*Data lines:*
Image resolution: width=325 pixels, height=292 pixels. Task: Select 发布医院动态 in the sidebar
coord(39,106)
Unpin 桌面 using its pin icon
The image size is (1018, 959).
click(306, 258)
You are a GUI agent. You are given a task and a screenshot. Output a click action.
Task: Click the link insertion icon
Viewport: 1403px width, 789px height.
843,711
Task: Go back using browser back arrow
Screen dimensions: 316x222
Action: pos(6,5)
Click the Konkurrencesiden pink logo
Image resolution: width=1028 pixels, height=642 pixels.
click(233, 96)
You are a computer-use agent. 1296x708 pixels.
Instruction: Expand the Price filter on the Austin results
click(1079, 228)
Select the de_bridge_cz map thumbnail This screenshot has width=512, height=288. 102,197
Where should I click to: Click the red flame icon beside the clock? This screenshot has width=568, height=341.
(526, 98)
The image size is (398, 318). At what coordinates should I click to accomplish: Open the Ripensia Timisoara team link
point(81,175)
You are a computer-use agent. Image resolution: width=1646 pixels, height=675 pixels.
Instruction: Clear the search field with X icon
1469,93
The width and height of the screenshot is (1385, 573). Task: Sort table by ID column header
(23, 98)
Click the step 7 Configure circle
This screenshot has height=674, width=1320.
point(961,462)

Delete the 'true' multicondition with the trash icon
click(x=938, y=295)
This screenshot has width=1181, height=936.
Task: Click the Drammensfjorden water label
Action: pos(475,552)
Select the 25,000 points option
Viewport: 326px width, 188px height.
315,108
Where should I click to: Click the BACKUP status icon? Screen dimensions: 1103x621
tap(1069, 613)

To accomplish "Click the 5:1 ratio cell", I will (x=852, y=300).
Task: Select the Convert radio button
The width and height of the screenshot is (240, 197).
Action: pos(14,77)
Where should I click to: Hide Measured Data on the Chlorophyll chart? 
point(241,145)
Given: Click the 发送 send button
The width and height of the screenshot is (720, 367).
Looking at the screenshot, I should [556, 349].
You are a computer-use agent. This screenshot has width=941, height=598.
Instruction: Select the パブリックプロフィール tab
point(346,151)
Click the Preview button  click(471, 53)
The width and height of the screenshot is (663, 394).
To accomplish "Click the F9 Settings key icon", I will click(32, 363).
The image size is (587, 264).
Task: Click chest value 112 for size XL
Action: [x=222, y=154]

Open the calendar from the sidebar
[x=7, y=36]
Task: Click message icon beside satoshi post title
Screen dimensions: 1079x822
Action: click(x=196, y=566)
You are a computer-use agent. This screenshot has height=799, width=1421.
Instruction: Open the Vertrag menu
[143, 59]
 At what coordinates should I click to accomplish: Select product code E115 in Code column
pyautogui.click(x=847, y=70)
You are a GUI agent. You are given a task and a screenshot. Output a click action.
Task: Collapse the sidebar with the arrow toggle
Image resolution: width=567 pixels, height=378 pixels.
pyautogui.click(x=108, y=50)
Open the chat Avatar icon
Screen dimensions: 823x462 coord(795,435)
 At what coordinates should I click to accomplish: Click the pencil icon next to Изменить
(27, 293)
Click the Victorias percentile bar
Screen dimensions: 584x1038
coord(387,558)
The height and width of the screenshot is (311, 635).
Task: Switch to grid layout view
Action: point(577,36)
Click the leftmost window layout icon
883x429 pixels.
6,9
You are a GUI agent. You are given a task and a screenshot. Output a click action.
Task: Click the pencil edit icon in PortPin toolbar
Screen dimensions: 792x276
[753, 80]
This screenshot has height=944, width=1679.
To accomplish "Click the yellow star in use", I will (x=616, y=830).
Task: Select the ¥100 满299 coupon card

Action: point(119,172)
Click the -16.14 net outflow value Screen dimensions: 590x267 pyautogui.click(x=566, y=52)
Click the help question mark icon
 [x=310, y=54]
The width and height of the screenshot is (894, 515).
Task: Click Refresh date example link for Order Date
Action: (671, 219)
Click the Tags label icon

*What is expected:* Copy the whole listing above word for word, keeping every line intact.

*Task answer:*
Image resolution: width=325 pixels, height=292 pixels. Task: Select 发布医院动态 in the sidebar
coord(39,106)
Unpin 桌面 using its pin icon
The image size is (1018, 959).
click(306, 258)
You are a GUI agent. You are given a task and a screenshot. Output a click action.
Task: Click the link insertion icon
Viewport: 1403px width, 789px height.
843,711
Task: Go back using browser back arrow
Screen dimensions: 316x222
Action: pos(6,5)
Click the Konkurrencesiden pink logo
Image resolution: width=1028 pixels, height=642 pixels.
click(233, 96)
You are a computer-use agent. 1296x708 pixels.
Instruction: Expand the Price filter on the Austin results
click(1079, 228)
Select the de_bridge_cz map thumbnail This screenshot has width=512, height=288. 102,197
Where should I click to: Click the red flame icon beside the clock? This screenshot has width=568, height=341.
(526, 98)
The image size is (398, 318). At what coordinates should I click to accomplish: Open the Ripensia Timisoara team link
point(81,175)
You are a computer-use agent. Image resolution: width=1646 pixels, height=675 pixels.
Instruction: Clear the search field with X icon
1469,93
The width and height of the screenshot is (1385, 573). Task: Sort table by ID column header
(23, 98)
Click the step 7 Configure circle
This screenshot has height=674, width=1320.
point(961,462)

Delete the 'true' multicondition with the trash icon
click(x=938, y=295)
This screenshot has width=1181, height=936.
Task: Click the Drammensfjorden water label
Action: pos(475,552)
Select the 25,000 points option
Viewport: 326px width, 188px height.
315,108
Where should I click to: Click the BACKUP status icon? Screen dimensions: 1103x621
tap(1069, 613)

To accomplish "Click the 5:1 ratio cell", I will (x=852, y=300).
Task: Select the Convert radio button
The width and height of the screenshot is (240, 197).
Action: pos(14,77)
Where should I click to: Hide Measured Data on the Chlorophyll chart? 
point(241,145)
Given: Click the 发送 send button
The width and height of the screenshot is (720, 367).
Looking at the screenshot, I should [556, 349].
You are a computer-use agent. This screenshot has width=941, height=598.
Instruction: Select the パブリックプロフィール tab
point(346,151)
Click the Preview button  click(471, 53)
The width and height of the screenshot is (663, 394).
To accomplish "Click the F9 Settings key icon", I will click(32, 363).
The image size is (587, 264).
Task: Click chest value 112 for size XL
Action: [x=222, y=154]

Open the calendar from the sidebar
[x=7, y=36]
Task: Click message icon beside satoshi post title
Screen dimensions: 1079x822
Action: click(x=196, y=566)
You are a computer-use agent. This screenshot has height=799, width=1421.
Instruction: Open the Vertrag menu
[143, 59]
 At what coordinates should I click to accomplish: Select product code E115 in Code column
pyautogui.click(x=847, y=70)
You are a GUI agent. You are given a task and a screenshot. Output a click action.
Task: Collapse the sidebar with the arrow toggle
Image resolution: width=567 pixels, height=378 pixels.
pyautogui.click(x=108, y=50)
Open the chat Avatar icon
Screen dimensions: 823x462 coord(795,435)
 At what coordinates should I click to accomplish: Click the pencil icon next to Изменить
(27, 293)
Click the Victorias percentile bar
Screen dimensions: 584x1038
coord(387,558)
The height and width of the screenshot is (311, 635).
Task: Switch to grid layout view
Action: point(577,36)
Click the leftmost window layout icon
883x429 pixels.
6,9
You are a GUI agent. You are given a task and a screenshot. Output a click action.
Task: Click the pencil edit icon in PortPin toolbar
Screen dimensions: 792x276
[753, 80]
This screenshot has height=944, width=1679.
To accomplish "Click the yellow star in use", I will (x=616, y=830).
Task: Select the ¥100 满299 coupon card

Action: point(119,172)
Click the -16.14 net outflow value Screen dimensions: 590x267 pyautogui.click(x=566, y=52)
Click the help question mark icon
 [x=310, y=54]
The width and height of the screenshot is (894, 515).
Task: Click Refresh date example link for Order Date
Action: (671, 219)
Click the Tags label icon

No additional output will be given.